There.  Problem solved.  Everybody’s happy (except insurance billionaires and lawyers, which is fine with me).

wsj2 The Wall Street Journal Health Blog has an extensive discussion here, over frequent comments made by California Democratic U.S. Rep Pete Stark (he’s the author of ‘Stark Laws’ governing hospital interactions with community doctors…I’m not a fan) about how insurance companies are “the General Motors of the American Health Care industry”.  I’m pretty sure he didn’t mean that as a compliment.

One responder, Michael Proffit, claims that Stark is a socialist with no concept of the idea of “profit” (no pun intended, I assume).  A writer named Republican states that insurance companies cost the health care system too much money. macman2 says that Stark is “finally” a politician willing to state the truth that insurance and pharmacy industries have a stranglehold on U.S. Health Care.  So, it’s a nice, occasionally testy exchange going on over there.

My take is that insurance shouldn’t be a for-profit business.  Not with health care.  Everything else, maybe.  But not health care.  Not when the government – and many people – believe health care is a basic human right.  If health care is a right, not a commodity, then nobody should be getting rich by insuring it.

Also at WSJ is an article suggesting that yearly physical exams are useless and expensive.  They mention an article in the NYTimes from 2003 suggesting that the utility of yearly exams aren’t proven.  2003?!

Anyway, they also interview Ned Calonge, a family doctor and chair of the U.S. Preventive Services Task Force.  I use this group’s recommendations all the time to determine what sorts of screening tests a patient should get, and when.

Ned says that yearly PE’s aren’t proven to extend life or limit morbidity (bad happenings), and a patient should develop an individual schedule with their doctor regarding when they should be seen.

Extracted data.
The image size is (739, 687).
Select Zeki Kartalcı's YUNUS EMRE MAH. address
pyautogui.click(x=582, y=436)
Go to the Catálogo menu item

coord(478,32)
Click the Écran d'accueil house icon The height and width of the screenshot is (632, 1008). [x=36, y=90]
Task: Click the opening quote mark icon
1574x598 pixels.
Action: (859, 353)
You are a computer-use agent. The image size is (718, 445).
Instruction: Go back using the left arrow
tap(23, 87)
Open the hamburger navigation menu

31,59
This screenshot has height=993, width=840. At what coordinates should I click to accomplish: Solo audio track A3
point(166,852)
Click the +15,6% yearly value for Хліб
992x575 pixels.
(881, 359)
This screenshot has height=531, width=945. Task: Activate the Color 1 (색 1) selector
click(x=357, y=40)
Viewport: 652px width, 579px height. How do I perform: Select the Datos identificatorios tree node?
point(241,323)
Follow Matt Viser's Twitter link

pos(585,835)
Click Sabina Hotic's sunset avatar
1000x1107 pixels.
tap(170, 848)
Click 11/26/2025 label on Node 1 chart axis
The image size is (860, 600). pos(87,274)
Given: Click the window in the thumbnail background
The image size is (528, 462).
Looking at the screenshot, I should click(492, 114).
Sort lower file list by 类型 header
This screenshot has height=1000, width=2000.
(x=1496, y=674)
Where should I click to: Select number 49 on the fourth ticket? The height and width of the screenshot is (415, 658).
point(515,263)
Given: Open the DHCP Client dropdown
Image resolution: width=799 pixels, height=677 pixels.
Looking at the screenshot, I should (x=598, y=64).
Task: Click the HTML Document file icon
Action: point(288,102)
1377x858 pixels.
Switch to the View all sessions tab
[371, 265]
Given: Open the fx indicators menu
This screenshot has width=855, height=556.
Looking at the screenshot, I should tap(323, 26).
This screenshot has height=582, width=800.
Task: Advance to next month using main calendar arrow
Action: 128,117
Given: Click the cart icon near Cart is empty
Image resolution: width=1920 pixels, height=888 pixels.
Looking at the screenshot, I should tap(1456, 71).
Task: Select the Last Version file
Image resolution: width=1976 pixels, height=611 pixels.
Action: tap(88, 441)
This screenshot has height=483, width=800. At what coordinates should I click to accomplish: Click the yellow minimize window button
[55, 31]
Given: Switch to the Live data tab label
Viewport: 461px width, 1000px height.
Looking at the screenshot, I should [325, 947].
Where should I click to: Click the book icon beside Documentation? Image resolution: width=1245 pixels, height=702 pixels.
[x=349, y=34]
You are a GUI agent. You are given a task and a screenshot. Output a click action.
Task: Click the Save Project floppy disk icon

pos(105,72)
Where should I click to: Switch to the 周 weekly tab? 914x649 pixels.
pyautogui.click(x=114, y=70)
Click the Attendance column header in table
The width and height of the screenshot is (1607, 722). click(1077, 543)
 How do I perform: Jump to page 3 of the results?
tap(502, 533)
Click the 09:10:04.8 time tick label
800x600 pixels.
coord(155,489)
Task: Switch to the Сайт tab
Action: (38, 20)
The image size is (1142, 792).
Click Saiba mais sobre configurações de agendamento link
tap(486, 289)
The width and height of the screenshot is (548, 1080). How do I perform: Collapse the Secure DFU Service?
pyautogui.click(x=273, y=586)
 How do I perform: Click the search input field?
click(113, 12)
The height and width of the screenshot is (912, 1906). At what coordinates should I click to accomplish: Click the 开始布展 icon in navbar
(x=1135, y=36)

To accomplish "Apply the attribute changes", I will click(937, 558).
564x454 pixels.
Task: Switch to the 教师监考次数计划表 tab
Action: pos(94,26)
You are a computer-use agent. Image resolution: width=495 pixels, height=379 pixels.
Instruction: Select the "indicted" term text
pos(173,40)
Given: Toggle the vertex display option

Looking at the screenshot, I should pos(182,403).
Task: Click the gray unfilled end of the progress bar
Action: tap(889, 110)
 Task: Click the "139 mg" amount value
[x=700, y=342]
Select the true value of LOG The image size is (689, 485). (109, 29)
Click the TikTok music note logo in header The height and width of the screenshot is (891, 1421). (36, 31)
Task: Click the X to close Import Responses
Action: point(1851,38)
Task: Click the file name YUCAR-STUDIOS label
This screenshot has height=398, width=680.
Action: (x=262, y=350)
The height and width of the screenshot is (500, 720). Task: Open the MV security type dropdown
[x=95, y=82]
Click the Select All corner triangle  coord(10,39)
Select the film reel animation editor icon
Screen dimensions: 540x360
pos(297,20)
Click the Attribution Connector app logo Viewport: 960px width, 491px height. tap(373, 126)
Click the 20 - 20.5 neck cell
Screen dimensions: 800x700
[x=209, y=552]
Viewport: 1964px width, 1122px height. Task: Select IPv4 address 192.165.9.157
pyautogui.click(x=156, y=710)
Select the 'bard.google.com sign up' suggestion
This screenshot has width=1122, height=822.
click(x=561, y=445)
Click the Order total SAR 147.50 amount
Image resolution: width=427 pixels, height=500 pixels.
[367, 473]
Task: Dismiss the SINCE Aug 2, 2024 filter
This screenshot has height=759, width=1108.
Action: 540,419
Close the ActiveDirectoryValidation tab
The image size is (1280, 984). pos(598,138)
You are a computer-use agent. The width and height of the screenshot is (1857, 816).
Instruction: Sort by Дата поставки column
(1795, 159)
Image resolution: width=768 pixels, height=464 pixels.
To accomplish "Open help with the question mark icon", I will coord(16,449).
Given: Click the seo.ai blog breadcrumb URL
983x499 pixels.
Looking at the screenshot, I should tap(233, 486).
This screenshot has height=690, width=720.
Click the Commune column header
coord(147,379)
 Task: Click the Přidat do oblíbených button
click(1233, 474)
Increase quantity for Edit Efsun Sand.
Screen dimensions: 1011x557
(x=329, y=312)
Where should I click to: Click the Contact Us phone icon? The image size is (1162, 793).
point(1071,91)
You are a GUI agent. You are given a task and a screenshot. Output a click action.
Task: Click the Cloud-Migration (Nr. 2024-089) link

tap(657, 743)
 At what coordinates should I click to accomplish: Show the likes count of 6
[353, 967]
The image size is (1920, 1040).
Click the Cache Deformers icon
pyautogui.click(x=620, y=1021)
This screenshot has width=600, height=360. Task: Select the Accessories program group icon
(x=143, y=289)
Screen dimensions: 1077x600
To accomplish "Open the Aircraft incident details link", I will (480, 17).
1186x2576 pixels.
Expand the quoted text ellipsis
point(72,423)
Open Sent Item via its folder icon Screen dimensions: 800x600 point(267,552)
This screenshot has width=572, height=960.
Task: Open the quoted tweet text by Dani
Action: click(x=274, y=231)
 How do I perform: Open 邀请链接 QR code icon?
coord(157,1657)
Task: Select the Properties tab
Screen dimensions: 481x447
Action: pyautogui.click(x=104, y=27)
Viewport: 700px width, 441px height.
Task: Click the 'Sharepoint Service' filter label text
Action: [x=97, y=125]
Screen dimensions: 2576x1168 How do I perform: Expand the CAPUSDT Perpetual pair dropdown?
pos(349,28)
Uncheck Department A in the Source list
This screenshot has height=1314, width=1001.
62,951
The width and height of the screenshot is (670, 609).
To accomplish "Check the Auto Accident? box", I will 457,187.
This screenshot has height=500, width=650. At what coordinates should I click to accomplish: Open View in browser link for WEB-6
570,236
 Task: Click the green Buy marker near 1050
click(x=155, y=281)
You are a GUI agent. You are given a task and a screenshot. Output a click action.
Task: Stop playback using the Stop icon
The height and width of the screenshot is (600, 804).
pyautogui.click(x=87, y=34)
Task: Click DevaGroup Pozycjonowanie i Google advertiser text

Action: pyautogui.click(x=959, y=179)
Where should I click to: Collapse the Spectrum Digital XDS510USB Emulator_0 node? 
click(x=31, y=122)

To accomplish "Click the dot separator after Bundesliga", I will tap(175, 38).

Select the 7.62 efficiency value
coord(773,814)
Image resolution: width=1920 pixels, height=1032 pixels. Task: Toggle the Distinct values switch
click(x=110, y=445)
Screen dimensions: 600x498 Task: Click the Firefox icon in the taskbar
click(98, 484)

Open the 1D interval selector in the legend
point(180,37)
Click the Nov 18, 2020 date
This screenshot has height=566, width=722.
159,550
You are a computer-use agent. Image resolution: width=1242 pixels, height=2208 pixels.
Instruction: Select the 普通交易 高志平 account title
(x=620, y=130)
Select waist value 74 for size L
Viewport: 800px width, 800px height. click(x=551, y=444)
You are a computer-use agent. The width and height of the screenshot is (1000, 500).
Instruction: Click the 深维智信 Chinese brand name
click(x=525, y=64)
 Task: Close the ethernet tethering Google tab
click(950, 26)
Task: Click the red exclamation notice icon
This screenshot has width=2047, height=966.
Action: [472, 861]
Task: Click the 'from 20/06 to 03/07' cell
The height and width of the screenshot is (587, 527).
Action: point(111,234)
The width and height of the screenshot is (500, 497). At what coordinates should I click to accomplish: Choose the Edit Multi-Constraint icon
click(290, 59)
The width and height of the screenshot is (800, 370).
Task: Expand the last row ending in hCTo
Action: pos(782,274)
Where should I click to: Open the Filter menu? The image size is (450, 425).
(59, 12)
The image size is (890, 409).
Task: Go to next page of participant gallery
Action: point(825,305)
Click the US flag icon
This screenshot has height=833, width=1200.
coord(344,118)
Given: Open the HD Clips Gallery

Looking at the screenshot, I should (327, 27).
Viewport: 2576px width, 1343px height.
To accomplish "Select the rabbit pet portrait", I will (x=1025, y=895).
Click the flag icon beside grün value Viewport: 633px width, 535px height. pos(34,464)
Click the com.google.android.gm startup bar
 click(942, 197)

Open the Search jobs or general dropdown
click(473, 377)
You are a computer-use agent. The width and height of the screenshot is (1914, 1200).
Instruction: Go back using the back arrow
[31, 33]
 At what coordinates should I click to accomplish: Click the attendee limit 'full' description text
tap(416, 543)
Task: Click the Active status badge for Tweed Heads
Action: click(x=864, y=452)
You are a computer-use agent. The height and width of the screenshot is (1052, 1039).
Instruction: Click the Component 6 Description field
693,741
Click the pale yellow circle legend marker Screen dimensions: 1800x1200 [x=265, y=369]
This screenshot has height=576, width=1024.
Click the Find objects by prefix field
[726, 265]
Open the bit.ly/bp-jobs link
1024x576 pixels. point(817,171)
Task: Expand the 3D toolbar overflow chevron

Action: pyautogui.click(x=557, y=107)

What this task involves. Pick up the blog post on health care after its last sentence and continue writing it. The lines have nothing to do with the blog post on health care.

Answer to the exercise.
The write-in’s seem to generally support the idea that yearly physical exams, like much of American medicine, are added expense with little to show for it.

A commenter named Evidence suggests that “other countries” don’t give annual PE’s but their populations live just as long as ours.  That’s a little vague for me, but I do agree that we do lots of fairly dumb stuff in our medical system, often for no other reason than to be able to say we did it when the lawyers come calling.  And data does show numerous countries with similar or better health markers like life-expectancy, infant mortality, etc while our’s costs nearly three times more.

studentdocI’ve been a reader and contributor to Student Doctor Network since I was a med student weenie.  Their family med and general residency forums are throwing sparks, as usual.

Of the many topics I’ve scanned, a couple of primary care threads caught my eye.  One references an article written by an apparently bitter ER doc decrying primary care as a field of medicine.  The letter, an Op-Ed in Emergency Medicine News, is written by an ER doc at Case Western U – read here if you like ignorant propaganda.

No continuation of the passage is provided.